Солнечным днем Констанция подходила к дому леди Франклин на Саут-Холкин-стрит: окна снова были затянуты тюлевыми шторами. Констанция позвонила; давно она так не волновалась: любопытство, которое испытывала она по дороге, улетучилось без следа, заготовленные фразы вылетели из головы, ей хотелось только одного — поскорее откланяться. Оказавшись в гостиной, она толком не осмотрелась, но только заметила, что диван, на котором еще недавно позировала леди Франклин, был придвинут к стене и так обложен подушками, что на него нельзя было присесть, в чем Констанция увидела особый умысел.

Спустя минуту появилась и леди Франклин — Констанции она показалась какой-то съежившейся, на ней опять была привычная сине-белая униформа.
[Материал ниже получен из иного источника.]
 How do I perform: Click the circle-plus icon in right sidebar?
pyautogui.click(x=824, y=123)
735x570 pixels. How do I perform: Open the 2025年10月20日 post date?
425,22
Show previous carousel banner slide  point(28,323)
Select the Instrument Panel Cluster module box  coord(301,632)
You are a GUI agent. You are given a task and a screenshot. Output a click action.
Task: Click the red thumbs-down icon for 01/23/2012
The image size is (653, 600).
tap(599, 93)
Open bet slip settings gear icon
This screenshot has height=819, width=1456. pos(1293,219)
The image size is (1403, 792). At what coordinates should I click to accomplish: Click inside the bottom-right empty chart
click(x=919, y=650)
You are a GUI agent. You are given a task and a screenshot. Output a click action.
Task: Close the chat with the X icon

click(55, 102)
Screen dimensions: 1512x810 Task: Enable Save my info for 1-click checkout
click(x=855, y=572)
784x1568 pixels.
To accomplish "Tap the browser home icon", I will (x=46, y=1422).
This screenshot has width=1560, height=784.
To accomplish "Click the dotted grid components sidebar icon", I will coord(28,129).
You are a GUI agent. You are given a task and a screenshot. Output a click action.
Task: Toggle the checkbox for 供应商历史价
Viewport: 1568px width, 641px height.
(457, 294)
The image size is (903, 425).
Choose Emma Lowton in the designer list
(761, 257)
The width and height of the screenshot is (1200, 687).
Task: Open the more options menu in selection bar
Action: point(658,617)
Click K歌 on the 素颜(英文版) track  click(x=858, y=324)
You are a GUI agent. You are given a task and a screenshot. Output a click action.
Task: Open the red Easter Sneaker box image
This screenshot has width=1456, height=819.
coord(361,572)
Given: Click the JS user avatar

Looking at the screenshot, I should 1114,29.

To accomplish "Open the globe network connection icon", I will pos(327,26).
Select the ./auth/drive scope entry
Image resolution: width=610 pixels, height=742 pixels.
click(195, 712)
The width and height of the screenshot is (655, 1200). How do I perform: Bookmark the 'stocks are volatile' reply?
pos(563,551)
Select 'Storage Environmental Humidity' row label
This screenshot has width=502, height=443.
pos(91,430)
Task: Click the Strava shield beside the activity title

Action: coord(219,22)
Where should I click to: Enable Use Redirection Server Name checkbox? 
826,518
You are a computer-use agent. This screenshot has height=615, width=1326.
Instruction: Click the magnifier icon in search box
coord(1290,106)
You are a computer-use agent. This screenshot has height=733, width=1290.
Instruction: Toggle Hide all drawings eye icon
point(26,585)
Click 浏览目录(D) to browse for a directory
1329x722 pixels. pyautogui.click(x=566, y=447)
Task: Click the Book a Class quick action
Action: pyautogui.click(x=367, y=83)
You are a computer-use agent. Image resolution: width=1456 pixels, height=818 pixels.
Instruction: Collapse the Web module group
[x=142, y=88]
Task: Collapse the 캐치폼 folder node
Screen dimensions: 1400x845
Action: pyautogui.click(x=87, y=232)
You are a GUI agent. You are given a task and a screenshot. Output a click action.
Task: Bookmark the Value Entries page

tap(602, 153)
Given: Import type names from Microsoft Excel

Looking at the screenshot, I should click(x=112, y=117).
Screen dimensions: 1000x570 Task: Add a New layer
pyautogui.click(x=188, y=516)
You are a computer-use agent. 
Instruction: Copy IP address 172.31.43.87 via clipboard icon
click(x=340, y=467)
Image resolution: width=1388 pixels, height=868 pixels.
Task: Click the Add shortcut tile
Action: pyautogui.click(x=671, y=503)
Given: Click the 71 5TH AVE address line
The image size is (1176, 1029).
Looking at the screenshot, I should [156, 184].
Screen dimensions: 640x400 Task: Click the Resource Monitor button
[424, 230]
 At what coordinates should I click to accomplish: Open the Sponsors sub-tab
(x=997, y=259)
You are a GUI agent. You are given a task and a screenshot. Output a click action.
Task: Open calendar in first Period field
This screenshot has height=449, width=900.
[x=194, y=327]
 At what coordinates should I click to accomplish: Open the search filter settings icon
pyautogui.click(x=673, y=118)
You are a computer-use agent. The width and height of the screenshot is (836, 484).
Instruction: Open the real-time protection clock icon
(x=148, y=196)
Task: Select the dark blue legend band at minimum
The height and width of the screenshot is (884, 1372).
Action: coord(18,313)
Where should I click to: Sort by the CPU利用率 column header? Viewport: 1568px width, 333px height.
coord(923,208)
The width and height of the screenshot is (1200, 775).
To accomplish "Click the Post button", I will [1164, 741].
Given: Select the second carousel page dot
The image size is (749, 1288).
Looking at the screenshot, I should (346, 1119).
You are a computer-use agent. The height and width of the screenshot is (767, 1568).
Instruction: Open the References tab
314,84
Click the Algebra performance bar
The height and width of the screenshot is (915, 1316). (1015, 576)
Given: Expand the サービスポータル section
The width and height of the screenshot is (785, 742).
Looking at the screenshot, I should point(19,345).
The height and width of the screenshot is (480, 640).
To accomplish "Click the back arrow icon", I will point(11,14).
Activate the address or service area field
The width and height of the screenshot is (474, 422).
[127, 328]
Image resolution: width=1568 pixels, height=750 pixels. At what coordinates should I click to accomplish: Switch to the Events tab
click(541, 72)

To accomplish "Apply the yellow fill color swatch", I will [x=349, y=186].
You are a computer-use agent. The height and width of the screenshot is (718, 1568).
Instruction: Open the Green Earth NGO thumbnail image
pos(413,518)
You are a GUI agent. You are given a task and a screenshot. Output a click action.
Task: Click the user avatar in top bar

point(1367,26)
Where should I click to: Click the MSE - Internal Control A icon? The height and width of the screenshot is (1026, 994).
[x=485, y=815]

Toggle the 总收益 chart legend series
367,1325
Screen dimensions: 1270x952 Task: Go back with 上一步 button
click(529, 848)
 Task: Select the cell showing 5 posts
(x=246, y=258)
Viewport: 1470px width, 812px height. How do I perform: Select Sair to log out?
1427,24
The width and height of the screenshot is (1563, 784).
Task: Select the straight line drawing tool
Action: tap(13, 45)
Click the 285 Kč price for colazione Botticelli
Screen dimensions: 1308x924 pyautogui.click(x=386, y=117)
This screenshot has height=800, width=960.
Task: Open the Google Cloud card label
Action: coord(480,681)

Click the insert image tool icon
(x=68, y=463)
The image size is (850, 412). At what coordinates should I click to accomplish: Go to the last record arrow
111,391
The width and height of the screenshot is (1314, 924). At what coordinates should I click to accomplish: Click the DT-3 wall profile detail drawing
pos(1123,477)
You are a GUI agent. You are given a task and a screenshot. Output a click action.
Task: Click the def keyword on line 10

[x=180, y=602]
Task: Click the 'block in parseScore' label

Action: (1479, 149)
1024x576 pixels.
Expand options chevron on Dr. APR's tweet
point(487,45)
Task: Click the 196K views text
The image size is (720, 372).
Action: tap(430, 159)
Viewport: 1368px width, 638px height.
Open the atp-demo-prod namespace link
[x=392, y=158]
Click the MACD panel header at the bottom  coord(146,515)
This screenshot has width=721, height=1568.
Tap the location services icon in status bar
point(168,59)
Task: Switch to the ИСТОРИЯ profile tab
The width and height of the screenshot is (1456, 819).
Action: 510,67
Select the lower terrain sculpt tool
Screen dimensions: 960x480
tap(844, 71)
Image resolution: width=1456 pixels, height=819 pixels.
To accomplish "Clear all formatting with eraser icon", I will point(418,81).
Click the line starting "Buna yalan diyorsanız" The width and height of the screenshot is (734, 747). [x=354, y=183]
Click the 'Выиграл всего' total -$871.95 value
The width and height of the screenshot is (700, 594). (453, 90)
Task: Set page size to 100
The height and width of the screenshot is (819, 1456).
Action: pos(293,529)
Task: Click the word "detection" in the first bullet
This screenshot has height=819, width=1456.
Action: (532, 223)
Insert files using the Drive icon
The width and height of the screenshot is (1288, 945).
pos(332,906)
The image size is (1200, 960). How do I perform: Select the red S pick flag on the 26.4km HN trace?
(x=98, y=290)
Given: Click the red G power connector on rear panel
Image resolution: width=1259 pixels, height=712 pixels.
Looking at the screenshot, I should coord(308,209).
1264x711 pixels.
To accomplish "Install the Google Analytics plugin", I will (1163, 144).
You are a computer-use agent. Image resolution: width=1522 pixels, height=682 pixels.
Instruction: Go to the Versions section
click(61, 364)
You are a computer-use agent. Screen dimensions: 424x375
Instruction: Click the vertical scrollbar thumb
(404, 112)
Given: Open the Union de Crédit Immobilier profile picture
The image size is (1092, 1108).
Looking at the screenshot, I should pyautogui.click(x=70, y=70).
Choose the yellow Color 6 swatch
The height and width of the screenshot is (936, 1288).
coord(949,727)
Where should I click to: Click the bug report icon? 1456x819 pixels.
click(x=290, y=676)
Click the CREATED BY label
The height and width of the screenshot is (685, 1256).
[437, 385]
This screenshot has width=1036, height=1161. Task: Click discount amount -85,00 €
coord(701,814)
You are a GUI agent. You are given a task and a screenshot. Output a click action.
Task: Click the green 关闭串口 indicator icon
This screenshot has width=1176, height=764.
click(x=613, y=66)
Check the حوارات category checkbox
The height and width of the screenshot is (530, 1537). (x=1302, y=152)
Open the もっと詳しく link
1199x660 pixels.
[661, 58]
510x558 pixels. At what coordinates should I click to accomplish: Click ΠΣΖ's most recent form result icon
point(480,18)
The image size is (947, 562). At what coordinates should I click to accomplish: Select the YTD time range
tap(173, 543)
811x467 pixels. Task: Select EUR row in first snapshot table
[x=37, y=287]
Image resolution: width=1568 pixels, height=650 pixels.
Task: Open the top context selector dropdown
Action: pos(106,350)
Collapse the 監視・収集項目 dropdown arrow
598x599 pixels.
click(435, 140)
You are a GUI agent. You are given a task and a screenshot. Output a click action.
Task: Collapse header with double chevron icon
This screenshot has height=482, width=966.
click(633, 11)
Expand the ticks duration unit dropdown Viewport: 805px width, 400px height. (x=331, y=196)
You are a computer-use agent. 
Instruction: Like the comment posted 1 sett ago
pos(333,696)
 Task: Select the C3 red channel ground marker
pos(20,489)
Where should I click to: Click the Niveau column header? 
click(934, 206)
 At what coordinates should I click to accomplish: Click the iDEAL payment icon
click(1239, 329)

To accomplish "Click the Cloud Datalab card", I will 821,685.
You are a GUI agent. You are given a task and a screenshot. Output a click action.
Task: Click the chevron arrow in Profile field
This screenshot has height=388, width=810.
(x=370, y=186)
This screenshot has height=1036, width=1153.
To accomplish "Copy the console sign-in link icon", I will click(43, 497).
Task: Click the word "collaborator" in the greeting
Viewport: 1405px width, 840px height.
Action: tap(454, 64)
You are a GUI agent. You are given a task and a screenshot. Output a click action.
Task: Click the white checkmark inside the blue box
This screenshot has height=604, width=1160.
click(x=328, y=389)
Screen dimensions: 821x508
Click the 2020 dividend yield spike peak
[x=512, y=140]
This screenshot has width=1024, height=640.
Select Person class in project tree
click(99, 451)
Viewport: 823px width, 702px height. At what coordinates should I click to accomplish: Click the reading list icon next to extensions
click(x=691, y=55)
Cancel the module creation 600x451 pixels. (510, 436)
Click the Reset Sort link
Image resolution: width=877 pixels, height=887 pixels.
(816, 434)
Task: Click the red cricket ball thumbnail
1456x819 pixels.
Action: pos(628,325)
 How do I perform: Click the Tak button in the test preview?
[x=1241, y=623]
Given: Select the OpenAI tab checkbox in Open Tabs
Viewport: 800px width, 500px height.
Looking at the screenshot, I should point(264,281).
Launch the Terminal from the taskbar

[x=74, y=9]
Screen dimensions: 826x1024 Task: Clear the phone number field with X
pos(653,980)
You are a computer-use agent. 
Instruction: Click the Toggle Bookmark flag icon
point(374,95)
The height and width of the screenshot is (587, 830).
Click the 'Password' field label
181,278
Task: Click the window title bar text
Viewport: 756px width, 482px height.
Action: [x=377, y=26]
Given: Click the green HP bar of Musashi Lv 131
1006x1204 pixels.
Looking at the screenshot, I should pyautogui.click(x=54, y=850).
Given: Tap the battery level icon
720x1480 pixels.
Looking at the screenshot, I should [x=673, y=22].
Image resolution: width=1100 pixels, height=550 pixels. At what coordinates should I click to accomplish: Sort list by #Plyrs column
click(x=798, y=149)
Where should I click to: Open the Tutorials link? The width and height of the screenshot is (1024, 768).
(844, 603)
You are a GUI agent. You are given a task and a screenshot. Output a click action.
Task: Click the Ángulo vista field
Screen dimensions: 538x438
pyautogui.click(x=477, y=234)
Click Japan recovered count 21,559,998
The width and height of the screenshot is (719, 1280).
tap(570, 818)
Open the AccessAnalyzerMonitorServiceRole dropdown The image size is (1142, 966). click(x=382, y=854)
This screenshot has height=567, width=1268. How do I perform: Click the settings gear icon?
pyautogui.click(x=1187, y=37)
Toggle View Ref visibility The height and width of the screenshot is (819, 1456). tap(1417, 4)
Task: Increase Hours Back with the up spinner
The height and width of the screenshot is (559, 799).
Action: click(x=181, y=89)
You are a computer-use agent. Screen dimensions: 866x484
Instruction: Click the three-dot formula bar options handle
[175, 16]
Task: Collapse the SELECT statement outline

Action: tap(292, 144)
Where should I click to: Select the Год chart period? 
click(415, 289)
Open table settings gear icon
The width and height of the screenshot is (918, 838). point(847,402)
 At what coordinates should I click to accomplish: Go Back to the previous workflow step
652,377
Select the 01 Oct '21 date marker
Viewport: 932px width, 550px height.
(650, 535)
Она внесла с собой так мало индивидуального, что, казалось, в комнату никто и не вошел. Комната, в свою очередь, тоже никак не отозвалась на появление хозяйки, и когда та с присущей ей трепетностью произнесла: «Я так рада видеть вас, мисс Копторн», — Констанция была готова поклясться, что все этой ей послышалось и она по-прежнему в гостиной одна.

— Я к вам ненадолго, — пролепетала Констанция, усаживаясь в кресло у низкого чайного столика и испытывая ощущение, что безбожно злоупотребила гостеприимством хозяйки. — Я знаю, вы быстро устаете...

14

В здравом рассудке (лат.).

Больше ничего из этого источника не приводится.